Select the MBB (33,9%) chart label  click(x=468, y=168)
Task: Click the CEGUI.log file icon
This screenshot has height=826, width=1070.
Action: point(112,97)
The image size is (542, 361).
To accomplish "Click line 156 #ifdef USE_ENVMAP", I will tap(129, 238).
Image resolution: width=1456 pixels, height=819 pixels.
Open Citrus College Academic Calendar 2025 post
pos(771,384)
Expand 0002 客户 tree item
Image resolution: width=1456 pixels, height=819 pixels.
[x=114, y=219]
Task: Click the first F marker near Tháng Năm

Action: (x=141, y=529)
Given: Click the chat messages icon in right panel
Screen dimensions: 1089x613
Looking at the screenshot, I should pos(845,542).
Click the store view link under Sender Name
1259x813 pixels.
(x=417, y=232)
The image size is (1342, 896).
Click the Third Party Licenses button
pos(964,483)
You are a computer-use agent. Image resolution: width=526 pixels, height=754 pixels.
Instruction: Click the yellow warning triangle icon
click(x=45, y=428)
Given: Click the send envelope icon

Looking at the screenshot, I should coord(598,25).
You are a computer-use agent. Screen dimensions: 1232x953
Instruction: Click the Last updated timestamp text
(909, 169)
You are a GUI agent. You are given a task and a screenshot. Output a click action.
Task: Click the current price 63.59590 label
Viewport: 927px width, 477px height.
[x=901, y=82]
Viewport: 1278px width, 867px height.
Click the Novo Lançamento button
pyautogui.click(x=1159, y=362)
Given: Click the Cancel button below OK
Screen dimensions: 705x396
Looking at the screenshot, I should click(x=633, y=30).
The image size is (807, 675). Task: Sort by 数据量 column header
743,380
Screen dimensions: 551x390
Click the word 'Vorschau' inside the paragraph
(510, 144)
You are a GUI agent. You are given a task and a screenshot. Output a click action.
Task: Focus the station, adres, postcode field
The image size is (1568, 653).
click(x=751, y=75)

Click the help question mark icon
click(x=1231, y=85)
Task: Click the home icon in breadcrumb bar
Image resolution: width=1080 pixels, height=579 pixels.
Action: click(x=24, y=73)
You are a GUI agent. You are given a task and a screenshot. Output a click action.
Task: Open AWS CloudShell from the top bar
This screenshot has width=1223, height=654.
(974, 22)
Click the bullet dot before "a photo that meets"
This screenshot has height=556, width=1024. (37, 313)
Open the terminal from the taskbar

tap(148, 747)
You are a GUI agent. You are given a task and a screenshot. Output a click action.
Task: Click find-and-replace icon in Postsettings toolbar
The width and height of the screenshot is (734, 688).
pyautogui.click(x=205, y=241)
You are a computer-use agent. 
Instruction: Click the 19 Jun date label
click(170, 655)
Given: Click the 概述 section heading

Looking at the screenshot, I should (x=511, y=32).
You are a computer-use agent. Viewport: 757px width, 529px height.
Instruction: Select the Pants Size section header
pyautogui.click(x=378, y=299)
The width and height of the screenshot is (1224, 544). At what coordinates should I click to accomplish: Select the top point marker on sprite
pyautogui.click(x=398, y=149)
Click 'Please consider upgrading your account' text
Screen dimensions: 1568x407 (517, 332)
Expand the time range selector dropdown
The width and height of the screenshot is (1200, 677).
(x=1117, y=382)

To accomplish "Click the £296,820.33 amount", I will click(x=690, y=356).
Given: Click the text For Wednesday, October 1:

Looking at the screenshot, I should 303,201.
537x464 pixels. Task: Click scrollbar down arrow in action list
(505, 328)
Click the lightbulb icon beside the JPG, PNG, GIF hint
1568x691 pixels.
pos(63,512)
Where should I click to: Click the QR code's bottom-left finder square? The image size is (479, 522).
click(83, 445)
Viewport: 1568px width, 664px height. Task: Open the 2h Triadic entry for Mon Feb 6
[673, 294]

◇ ◇ ◇ ◇

**The problem**
Copy all the records above precisely.

**Solution to this task**
Select the MBB (33,9%) chart label  click(x=468, y=168)
Task: Click the CEGUI.log file icon
This screenshot has height=826, width=1070.
Action: point(112,97)
The image size is (542, 361).
To accomplish "Click line 156 #ifdef USE_ENVMAP", I will tap(129, 238).
Image resolution: width=1456 pixels, height=819 pixels.
Open Citrus College Academic Calendar 2025 post
pos(771,384)
Expand 0002 客户 tree item
Image resolution: width=1456 pixels, height=819 pixels.
[x=114, y=219]
Task: Click the first F marker near Tháng Năm

Action: (x=141, y=529)
Given: Click the chat messages icon in right panel
Screen dimensions: 1089x613
Looking at the screenshot, I should pos(845,542).
Click the store view link under Sender Name
1259x813 pixels.
(x=417, y=232)
The image size is (1342, 896).
Click the Third Party Licenses button
pos(964,483)
You are a computer-use agent. Image resolution: width=526 pixels, height=754 pixels.
Instruction: Click the yellow warning triangle icon
click(x=45, y=428)
Given: Click the send envelope icon

Looking at the screenshot, I should coord(598,25).
You are a computer-use agent. Screen dimensions: 1232x953
Instruction: Click the Last updated timestamp text
(909, 169)
You are a GUI agent. You are given a task and a screenshot. Output a click action.
Task: Click the current price 63.59590 label
Viewport: 927px width, 477px height.
[x=901, y=82]
Viewport: 1278px width, 867px height.
Click the Novo Lançamento button
pyautogui.click(x=1159, y=362)
Given: Click the Cancel button below OK
Screen dimensions: 705x396
Looking at the screenshot, I should click(x=633, y=30).
The image size is (807, 675). Task: Sort by 数据量 column header
743,380
Screen dimensions: 551x390
Click the word 'Vorschau' inside the paragraph
(510, 144)
You are a GUI agent. You are given a task and a screenshot. Output a click action.
Task: Focus the station, adres, postcode field
The image size is (1568, 653).
click(x=751, y=75)

Click the help question mark icon
click(x=1231, y=85)
Task: Click the home icon in breadcrumb bar
Image resolution: width=1080 pixels, height=579 pixels.
Action: click(x=24, y=73)
You are a GUI agent. You are given a task and a screenshot. Output a click action.
Task: Open AWS CloudShell from the top bar
This screenshot has width=1223, height=654.
(974, 22)
Click the bullet dot before "a photo that meets"
This screenshot has height=556, width=1024. (37, 313)
Open the terminal from the taskbar

tap(148, 747)
You are a GUI agent. You are given a task and a screenshot. Output a click action.
Task: Click find-and-replace icon in Postsettings toolbar
The width and height of the screenshot is (734, 688).
pyautogui.click(x=205, y=241)
You are a computer-use agent. 
Instruction: Click the 19 Jun date label
click(170, 655)
Given: Click the 概述 section heading

Looking at the screenshot, I should (x=511, y=32).
You are a computer-use agent. Viewport: 757px width, 529px height.
Instruction: Select the Pants Size section header
pyautogui.click(x=378, y=299)
The width and height of the screenshot is (1224, 544). At what coordinates should I click to accomplish: Select the top point marker on sprite
pyautogui.click(x=398, y=149)
Click 'Please consider upgrading your account' text
Screen dimensions: 1568x407 (517, 332)
Expand the time range selector dropdown
The width and height of the screenshot is (1200, 677).
(x=1117, y=382)

To accomplish "Click the £296,820.33 amount", I will click(x=690, y=356).
Given: Click the text For Wednesday, October 1:

Looking at the screenshot, I should 303,201.
537x464 pixels. Task: Click scrollbar down arrow in action list
(505, 328)
Click the lightbulb icon beside the JPG, PNG, GIF hint
1568x691 pixels.
pos(63,512)
Where should I click to: Click the QR code's bottom-left finder square? The image size is (479, 522).
click(83, 445)
Viewport: 1568px width, 664px height. Task: Open the 2h Triadic entry for Mon Feb 6
[673, 294]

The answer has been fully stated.